◆ **DIRECTIONS FOR THIS TASK**:
Only the lines with the string "computer" are needed; return each of them from the entries below.

[Saved entries]
■ ■ ■ ■ ■ ■ ■
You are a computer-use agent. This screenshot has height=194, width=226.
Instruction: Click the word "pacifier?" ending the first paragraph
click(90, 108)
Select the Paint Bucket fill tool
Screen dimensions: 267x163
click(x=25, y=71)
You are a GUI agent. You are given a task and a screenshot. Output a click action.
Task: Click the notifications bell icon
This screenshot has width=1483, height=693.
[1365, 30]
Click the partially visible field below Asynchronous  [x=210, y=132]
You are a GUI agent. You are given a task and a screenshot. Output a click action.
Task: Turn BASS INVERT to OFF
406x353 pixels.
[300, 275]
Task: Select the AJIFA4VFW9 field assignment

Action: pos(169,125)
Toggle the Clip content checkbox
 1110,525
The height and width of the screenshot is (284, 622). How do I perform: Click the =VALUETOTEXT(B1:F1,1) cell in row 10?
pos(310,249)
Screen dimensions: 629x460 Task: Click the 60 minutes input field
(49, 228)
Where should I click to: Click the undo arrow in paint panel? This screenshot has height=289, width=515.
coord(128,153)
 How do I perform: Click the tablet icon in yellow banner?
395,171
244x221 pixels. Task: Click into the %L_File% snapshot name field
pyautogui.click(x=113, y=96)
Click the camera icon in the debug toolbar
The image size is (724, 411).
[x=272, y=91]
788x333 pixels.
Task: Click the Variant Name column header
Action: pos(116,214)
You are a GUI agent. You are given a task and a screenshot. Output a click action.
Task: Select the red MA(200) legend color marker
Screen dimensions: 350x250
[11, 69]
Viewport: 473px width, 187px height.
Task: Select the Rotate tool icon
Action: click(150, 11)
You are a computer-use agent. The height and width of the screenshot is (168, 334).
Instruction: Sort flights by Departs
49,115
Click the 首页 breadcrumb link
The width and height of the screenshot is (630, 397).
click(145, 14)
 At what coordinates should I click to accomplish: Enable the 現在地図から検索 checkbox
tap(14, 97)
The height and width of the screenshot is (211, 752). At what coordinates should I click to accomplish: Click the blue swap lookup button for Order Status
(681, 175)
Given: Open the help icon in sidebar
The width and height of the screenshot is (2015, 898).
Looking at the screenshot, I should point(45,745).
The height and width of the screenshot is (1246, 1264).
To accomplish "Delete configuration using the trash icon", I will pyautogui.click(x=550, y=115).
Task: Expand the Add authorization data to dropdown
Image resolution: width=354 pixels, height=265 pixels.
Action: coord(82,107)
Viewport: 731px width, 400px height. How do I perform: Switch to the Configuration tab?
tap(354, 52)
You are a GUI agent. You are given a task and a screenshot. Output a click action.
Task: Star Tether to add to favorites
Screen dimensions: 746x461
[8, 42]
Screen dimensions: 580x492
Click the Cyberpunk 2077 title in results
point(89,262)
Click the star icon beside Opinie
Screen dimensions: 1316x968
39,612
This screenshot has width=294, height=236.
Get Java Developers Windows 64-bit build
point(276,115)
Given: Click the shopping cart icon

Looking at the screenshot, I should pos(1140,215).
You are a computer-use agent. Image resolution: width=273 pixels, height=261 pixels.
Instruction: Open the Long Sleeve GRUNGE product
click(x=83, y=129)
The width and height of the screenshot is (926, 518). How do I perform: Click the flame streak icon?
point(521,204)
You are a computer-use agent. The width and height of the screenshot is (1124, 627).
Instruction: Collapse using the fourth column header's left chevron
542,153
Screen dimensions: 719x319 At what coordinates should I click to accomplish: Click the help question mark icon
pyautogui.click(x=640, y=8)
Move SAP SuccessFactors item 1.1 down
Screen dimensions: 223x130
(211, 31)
■ ■ ■ ■ ■ ■ ■
◆ **ANSWER TO THIS TASK**:
You are a computer-use agent. This screenshot has height=194, width=226.
You are a computer-use agent. The height and width of the screenshot is (168, 334).
You are a computer-use agent. Image resolution: width=273 pixels, height=261 pixels.
You are a computer-use agent. The width and height of the screenshot is (1124, 627).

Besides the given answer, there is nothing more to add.